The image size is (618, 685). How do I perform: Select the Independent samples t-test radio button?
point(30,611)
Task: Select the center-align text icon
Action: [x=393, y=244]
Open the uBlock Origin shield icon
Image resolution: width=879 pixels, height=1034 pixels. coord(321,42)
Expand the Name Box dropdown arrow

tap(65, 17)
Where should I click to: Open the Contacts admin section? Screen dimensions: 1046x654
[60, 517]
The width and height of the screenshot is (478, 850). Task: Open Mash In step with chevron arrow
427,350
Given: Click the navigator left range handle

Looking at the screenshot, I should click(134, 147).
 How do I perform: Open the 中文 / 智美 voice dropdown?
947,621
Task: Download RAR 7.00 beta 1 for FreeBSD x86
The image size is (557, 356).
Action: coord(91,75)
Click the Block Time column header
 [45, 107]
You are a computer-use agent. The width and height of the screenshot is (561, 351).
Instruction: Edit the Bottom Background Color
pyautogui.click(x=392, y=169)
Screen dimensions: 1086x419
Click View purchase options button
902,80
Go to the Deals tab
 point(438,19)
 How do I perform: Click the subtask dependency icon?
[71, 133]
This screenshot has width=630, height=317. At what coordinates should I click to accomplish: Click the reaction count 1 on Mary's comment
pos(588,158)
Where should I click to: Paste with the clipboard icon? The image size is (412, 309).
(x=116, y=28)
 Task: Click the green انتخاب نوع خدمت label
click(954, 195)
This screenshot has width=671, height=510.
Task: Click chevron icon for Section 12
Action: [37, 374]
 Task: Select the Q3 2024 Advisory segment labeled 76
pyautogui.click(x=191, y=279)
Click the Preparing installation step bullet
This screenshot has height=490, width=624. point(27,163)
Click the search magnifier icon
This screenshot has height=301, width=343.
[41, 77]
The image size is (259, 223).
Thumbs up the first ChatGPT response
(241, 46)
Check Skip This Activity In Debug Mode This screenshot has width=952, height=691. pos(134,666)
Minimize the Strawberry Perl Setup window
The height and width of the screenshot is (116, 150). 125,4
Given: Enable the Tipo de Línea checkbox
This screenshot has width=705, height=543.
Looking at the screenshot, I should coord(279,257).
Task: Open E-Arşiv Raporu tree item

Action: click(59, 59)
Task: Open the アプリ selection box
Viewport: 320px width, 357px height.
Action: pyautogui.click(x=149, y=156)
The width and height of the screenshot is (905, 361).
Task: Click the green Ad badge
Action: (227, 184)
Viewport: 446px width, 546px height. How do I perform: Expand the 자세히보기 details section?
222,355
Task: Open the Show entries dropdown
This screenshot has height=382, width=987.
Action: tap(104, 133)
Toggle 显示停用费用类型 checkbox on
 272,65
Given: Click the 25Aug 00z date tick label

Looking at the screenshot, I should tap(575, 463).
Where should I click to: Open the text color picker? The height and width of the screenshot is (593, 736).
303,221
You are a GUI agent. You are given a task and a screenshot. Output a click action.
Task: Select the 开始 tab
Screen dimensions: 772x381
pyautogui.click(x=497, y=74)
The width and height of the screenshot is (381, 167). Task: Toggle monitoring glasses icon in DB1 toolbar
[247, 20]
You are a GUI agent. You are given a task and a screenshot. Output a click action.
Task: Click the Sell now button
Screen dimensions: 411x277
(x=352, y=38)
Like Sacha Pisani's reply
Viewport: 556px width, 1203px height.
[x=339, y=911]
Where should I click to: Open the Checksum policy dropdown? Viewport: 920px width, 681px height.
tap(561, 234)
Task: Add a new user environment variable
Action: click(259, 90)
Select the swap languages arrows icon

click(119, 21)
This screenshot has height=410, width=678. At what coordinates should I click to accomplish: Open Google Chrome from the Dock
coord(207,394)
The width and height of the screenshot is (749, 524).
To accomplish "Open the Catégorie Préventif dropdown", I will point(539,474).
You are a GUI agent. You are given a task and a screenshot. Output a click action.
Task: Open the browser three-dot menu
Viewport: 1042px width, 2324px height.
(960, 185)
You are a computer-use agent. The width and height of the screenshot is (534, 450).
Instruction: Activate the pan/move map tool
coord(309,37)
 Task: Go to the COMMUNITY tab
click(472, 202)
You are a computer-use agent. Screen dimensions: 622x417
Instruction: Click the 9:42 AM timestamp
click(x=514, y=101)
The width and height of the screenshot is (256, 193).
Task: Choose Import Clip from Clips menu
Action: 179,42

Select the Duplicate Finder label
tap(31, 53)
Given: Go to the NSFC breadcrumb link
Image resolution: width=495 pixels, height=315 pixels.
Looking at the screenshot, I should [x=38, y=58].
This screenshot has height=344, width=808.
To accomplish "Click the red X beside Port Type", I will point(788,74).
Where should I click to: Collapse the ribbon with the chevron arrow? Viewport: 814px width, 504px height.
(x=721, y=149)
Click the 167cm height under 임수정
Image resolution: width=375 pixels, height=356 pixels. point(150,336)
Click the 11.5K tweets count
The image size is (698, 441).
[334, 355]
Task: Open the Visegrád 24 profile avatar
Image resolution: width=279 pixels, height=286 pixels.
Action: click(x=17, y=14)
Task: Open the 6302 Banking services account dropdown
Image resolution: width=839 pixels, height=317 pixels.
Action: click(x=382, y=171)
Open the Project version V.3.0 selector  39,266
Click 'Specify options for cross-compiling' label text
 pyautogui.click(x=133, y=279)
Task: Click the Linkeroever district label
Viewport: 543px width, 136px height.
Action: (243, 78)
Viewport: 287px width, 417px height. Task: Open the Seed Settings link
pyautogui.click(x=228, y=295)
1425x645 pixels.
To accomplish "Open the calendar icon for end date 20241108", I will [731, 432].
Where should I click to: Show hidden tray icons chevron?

WHAT THE EXERCISE ASKS
All of the material above should be set down again, unaltered.

EXERCISE OUTPUT
The image size is (618, 685). How do I perform: Select the Independent samples t-test radio button?
point(30,611)
Task: Select the center-align text icon
Action: [x=393, y=244]
Open the uBlock Origin shield icon
Image resolution: width=879 pixels, height=1034 pixels. coord(321,42)
Expand the Name Box dropdown arrow

tap(65, 17)
Where should I click to: Open the Contacts admin section? Screen dimensions: 1046x654
[60, 517]
The width and height of the screenshot is (478, 850). Task: Open Mash In step with chevron arrow
427,350
Given: Click the navigator left range handle

Looking at the screenshot, I should click(134, 147).
 How do I perform: Open the 中文 / 智美 voice dropdown?
947,621
Task: Download RAR 7.00 beta 1 for FreeBSD x86
The image size is (557, 356).
Action: coord(91,75)
Click the Block Time column header
 [45, 107]
You are a computer-use agent. The width and height of the screenshot is (561, 351).
Instruction: Edit the Bottom Background Color
pyautogui.click(x=392, y=169)
Screen dimensions: 1086x419
Click View purchase options button
902,80
Go to the Deals tab
 point(438,19)
 How do I perform: Click the subtask dependency icon?
[71, 133]
This screenshot has width=630, height=317. At what coordinates should I click to accomplish: Click the reaction count 1 on Mary's comment
pos(588,158)
Where should I click to: Paste with the clipboard icon? The image size is (412, 309).
(x=116, y=28)
 Task: Click the green انتخاب نوع خدمت label
click(954, 195)
This screenshot has width=671, height=510.
Task: Click chevron icon for Section 12
Action: [37, 374]
 Task: Select the Q3 2024 Advisory segment labeled 76
pyautogui.click(x=191, y=279)
Click the Preparing installation step bullet
This screenshot has height=490, width=624. point(27,163)
Click the search magnifier icon
This screenshot has height=301, width=343.
[41, 77]
The image size is (259, 223).
Thumbs up the first ChatGPT response
(241, 46)
Check Skip This Activity In Debug Mode This screenshot has width=952, height=691. pos(134,666)
Minimize the Strawberry Perl Setup window
The height and width of the screenshot is (116, 150). 125,4
Given: Enable the Tipo de Línea checkbox
This screenshot has width=705, height=543.
Looking at the screenshot, I should coord(279,257).
Task: Open E-Arşiv Raporu tree item

Action: click(59, 59)
Task: Open the アプリ selection box
Viewport: 320px width, 357px height.
Action: pyautogui.click(x=149, y=156)
The width and height of the screenshot is (905, 361).
Task: Click the green Ad badge
Action: (227, 184)
Viewport: 446px width, 546px height. How do I perform: Expand the 자세히보기 details section?
222,355
Task: Open the Show entries dropdown
This screenshot has height=382, width=987.
Action: tap(104, 133)
Toggle 显示停用费用类型 checkbox on
 272,65
Given: Click the 25Aug 00z date tick label

Looking at the screenshot, I should tap(575, 463).
Where should I click to: Open the text color picker? The height and width of the screenshot is (593, 736).
303,221
You are a GUI agent. You are given a task and a screenshot. Output a click action.
Task: Select the 开始 tab
Screen dimensions: 772x381
pyautogui.click(x=497, y=74)
The width and height of the screenshot is (381, 167). Task: Toggle monitoring glasses icon in DB1 toolbar
[247, 20]
You are a GUI agent. You are given a task and a screenshot. Output a click action.
Task: Click the Sell now button
Screen dimensions: 411x277
(x=352, y=38)
Like Sacha Pisani's reply
Viewport: 556px width, 1203px height.
[x=339, y=911]
Where should I click to: Open the Checksum policy dropdown? Viewport: 920px width, 681px height.
tap(561, 234)
Task: Add a new user environment variable
Action: click(259, 90)
Select the swap languages arrows icon

click(119, 21)
This screenshot has height=410, width=678. At what coordinates should I click to accomplish: Open Google Chrome from the Dock
coord(207,394)
The width and height of the screenshot is (749, 524).
To accomplish "Open the Catégorie Préventif dropdown", I will point(539,474).
You are a GUI agent. You are given a task and a screenshot. Output a click action.
Task: Open the browser three-dot menu
Viewport: 1042px width, 2324px height.
(960, 185)
You are a computer-use agent. The width and height of the screenshot is (534, 450).
Instruction: Activate the pan/move map tool
coord(309,37)
 Task: Go to the COMMUNITY tab
click(472, 202)
You are a computer-use agent. Screen dimensions: 622x417
Instruction: Click the 9:42 AM timestamp
click(x=514, y=101)
The width and height of the screenshot is (256, 193).
Task: Choose Import Clip from Clips menu
Action: 179,42

Select the Duplicate Finder label
tap(31, 53)
Given: Go to the NSFC breadcrumb link
Image resolution: width=495 pixels, height=315 pixels.
Looking at the screenshot, I should [x=38, y=58].
This screenshot has height=344, width=808.
To accomplish "Click the red X beside Port Type", I will point(788,74).
Where should I click to: Collapse the ribbon with the chevron arrow? Viewport: 814px width, 504px height.
(x=721, y=149)
Click the 167cm height under 임수정
Image resolution: width=375 pixels, height=356 pixels. point(150,336)
Click the 11.5K tweets count
The image size is (698, 441).
[334, 355]
Task: Open the Visegrád 24 profile avatar
Image resolution: width=279 pixels, height=286 pixels.
Action: click(x=17, y=14)
Task: Open the 6302 Banking services account dropdown
Image resolution: width=839 pixels, height=317 pixels.
Action: click(x=382, y=171)
Open the Project version V.3.0 selector  39,266
Click 'Specify options for cross-compiling' label text
 pyautogui.click(x=133, y=279)
Task: Click the Linkeroever district label
Viewport: 543px width, 136px height.
Action: (243, 78)
Viewport: 287px width, 417px height. Task: Open the Seed Settings link
pyautogui.click(x=228, y=295)
1425x645 pixels.
To accomplish "Open the calendar icon for end date 20241108", I will [731, 432].
Where should I click to: Show hidden tray icons chevron?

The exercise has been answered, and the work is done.